If you filed a claim under your own collision coverage for an accident that wasn’t your fault, your insurer may pursue subrogation: recovering what it paid from the at-fault driver’s insurance company. When subrogation succeeds, you can get your deductible back, either in full or in part. This process happens mostly behind the scenes, but it’s worth following up with your insurer to make sure it’s being pursued.
Settlement offers come with a release of liability form. Signing it means you permanently give up the right to seek any additional compensation for that accident, even if new injuries surface later or your existing injuries turn out to be worse than expected. Once it’s signed, it’s done. If you’re still in treatment, still discovering the full extent of your injuries, or the insurer’s offer feels low, don’t sign under pressure. You have more leverage than you might think, and a lowball first offer is standard practice, not a final answer.
An at-fault accident typically raises your insurance premiums by around 45% or more, depending on your insurer and the severity of the claim. That surcharge generally sticks around for about three years from the date of the accident, though some insurers look back further for rating purposes. Not-at-fault accidents usually don’t trigger a rate increase, but some insurers do factor in any claim activity, so it’s worth asking.
Many insurers offer accident forgiveness programs that prevent a rate increase after your first at-fault accident. Some provide this automatically to new customers for small claims, while others require you to earn it through several years of clean driving or pay for it as a policy add-on. The catch is that accident forgiveness usually covers only one incident per policy period, and it doesn’t erase the accident from your driving record for other insurers to see if you shop around.

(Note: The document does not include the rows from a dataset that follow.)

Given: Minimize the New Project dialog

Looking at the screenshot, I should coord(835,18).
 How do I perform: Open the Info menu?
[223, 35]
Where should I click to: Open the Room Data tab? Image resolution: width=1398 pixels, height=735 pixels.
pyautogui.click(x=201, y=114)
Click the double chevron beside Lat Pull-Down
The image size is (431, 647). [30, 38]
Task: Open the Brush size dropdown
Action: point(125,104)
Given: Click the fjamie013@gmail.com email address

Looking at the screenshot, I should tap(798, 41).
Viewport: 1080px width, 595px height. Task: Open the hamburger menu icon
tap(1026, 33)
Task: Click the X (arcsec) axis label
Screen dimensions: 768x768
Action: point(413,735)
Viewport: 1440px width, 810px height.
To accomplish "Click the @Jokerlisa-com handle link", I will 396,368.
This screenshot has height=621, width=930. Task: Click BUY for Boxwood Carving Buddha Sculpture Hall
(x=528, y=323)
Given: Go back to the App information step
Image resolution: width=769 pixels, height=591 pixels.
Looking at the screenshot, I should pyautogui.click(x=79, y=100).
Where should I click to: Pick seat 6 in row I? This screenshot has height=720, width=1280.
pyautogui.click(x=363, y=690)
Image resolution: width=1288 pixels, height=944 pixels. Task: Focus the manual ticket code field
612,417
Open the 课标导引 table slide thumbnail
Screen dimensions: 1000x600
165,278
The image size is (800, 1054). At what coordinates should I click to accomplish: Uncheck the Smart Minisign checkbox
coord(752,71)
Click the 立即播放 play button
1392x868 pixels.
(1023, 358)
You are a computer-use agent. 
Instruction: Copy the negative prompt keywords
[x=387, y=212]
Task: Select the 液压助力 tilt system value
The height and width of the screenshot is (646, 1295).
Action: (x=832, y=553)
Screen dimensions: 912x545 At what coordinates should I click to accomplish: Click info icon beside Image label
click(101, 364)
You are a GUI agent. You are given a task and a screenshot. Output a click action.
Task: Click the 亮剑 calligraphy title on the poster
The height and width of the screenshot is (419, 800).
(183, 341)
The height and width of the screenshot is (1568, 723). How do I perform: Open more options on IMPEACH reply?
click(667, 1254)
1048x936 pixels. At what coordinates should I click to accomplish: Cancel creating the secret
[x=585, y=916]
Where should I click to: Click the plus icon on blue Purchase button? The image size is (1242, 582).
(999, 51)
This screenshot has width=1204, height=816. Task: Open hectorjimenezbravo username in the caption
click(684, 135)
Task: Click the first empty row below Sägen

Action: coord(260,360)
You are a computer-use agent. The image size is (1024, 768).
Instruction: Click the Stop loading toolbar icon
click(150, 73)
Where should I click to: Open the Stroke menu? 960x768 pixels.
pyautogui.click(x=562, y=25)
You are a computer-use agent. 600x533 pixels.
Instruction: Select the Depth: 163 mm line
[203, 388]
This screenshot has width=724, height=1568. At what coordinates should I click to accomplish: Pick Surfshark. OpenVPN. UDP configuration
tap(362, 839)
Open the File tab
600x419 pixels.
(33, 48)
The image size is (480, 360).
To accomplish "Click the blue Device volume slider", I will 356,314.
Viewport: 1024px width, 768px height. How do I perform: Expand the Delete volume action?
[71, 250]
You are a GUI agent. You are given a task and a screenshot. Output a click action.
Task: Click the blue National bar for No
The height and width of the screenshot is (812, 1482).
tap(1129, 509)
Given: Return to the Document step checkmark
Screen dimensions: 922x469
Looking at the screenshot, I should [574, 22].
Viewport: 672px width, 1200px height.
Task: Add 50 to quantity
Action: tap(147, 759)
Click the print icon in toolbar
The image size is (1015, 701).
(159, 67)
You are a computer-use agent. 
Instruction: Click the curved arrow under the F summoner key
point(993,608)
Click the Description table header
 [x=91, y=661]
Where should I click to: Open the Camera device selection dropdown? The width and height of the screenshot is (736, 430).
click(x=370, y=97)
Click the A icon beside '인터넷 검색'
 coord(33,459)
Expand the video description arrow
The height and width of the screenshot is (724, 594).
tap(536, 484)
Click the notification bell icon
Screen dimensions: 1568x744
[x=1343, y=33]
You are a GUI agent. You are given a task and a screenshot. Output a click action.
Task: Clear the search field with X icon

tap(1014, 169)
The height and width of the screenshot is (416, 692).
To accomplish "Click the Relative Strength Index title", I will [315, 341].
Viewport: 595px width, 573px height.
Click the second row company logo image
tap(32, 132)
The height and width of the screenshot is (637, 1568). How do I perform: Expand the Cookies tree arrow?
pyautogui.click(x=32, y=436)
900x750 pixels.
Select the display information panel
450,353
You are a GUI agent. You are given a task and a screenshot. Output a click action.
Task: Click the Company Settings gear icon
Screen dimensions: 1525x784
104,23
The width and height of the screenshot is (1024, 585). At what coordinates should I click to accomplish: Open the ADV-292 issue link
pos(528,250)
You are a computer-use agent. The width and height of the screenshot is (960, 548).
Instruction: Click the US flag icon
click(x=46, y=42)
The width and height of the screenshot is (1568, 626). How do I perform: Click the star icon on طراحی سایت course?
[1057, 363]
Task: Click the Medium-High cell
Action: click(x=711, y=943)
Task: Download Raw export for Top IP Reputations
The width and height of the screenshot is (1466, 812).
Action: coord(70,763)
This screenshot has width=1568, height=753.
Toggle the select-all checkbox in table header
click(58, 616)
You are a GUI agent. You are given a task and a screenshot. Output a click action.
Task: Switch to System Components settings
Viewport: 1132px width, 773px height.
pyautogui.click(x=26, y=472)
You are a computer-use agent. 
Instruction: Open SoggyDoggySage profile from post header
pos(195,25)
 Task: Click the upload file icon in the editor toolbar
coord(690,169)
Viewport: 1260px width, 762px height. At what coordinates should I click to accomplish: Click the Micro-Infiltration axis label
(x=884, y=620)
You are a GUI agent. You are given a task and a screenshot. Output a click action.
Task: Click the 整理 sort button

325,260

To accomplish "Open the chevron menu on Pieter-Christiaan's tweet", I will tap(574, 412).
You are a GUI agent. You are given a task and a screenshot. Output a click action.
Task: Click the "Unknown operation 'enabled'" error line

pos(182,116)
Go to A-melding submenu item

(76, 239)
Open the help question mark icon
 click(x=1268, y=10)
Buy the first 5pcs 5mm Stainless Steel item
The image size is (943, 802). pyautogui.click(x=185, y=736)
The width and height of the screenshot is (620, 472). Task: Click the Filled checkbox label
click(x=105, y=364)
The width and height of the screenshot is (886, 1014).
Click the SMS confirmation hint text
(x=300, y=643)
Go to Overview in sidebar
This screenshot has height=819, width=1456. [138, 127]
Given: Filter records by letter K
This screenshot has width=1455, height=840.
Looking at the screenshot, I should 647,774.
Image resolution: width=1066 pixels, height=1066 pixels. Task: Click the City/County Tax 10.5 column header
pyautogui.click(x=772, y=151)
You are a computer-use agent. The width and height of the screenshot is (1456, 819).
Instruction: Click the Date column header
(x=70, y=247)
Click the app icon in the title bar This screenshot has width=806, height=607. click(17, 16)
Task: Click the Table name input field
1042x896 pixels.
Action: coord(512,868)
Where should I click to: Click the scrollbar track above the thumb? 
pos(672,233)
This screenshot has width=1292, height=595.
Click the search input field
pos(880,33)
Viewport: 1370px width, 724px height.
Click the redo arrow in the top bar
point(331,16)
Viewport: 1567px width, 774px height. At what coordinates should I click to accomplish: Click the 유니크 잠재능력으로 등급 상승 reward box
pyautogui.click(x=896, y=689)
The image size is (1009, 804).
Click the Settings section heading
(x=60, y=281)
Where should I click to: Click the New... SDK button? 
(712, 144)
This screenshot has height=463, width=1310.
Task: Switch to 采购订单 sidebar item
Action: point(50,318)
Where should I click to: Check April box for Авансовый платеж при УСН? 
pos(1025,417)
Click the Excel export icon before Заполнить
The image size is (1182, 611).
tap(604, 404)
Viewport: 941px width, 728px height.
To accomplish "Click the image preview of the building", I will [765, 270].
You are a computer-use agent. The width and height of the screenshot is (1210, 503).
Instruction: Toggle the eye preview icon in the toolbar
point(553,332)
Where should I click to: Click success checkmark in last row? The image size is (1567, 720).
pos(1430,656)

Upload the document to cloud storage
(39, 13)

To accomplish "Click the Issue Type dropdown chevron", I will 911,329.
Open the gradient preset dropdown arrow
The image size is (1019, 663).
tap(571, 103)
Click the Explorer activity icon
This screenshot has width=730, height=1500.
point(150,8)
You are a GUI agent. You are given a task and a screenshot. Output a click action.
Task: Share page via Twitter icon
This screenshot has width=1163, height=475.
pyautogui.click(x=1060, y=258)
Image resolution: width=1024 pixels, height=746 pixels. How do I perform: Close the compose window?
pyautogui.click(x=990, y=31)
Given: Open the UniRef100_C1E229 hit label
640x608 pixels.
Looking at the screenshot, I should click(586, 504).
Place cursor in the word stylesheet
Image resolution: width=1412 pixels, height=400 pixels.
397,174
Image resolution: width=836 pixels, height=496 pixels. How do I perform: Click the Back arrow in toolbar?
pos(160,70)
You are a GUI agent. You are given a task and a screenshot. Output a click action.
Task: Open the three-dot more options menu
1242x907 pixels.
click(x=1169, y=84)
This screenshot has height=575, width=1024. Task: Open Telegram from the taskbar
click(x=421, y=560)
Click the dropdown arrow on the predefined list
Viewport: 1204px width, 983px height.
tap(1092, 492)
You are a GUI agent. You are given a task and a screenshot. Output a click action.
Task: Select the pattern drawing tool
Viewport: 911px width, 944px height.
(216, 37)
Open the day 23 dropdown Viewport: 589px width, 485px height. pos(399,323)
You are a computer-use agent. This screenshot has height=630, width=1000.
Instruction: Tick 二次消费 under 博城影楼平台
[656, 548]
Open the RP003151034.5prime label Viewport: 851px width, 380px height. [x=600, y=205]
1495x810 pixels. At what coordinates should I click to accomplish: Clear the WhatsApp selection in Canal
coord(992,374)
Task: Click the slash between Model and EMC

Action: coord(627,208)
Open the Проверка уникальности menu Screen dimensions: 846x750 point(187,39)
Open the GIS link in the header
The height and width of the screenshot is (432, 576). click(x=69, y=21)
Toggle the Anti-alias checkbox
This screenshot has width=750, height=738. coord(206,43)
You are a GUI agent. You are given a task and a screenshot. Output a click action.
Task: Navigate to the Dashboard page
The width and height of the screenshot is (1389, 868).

Most car accident claims settle without a lawsuit, but some situations push you toward legal action. If the at-fault driver’s insurer denies your claim, offers a settlement far below your actual losses, or drags the process out indefinitely, you may need an attorney to force progress. Personal injury lawyers typically work on contingency, meaning they take a percentage of your settlement (often around one-third) and collect nothing if you don’t win.
Every state imposes a statute of limitations on personal injury lawsuits, commonly two to three years from the date of the accident. Miss that deadline and you lose the right to sue entirely, no matter how strong your case is. Property damage claims often have their own separate deadline.
If an insurer unreasonably denies a valid claim, refuses to investigate, deliberately lowballs a settlement, or misrepresents your policy’s terms, that may constitute bad faith. Bad faith claims can open the door to damages beyond your original policy limits, including compensation for emotional distress and, in extreme cases, punitive damages designed to punish the insurer’s conduct. The bar for proving bad faith is higher than simply disagreeing with a valuation, but when an insurer’s behavior crosses the line from aggressive negotiation into dishonesty, the legal consequences for the company can be significant.
States regulate how quickly insurers must respond to claims, with most requiring action within about 30 days. If your insurer goes silent or repeatedly delays without explanation, that’s a red flag worth documenting. Keep copies of every communication, note the dates of every phone call, and save every letter and email. That paper trail is the foundation of any bad faith claim.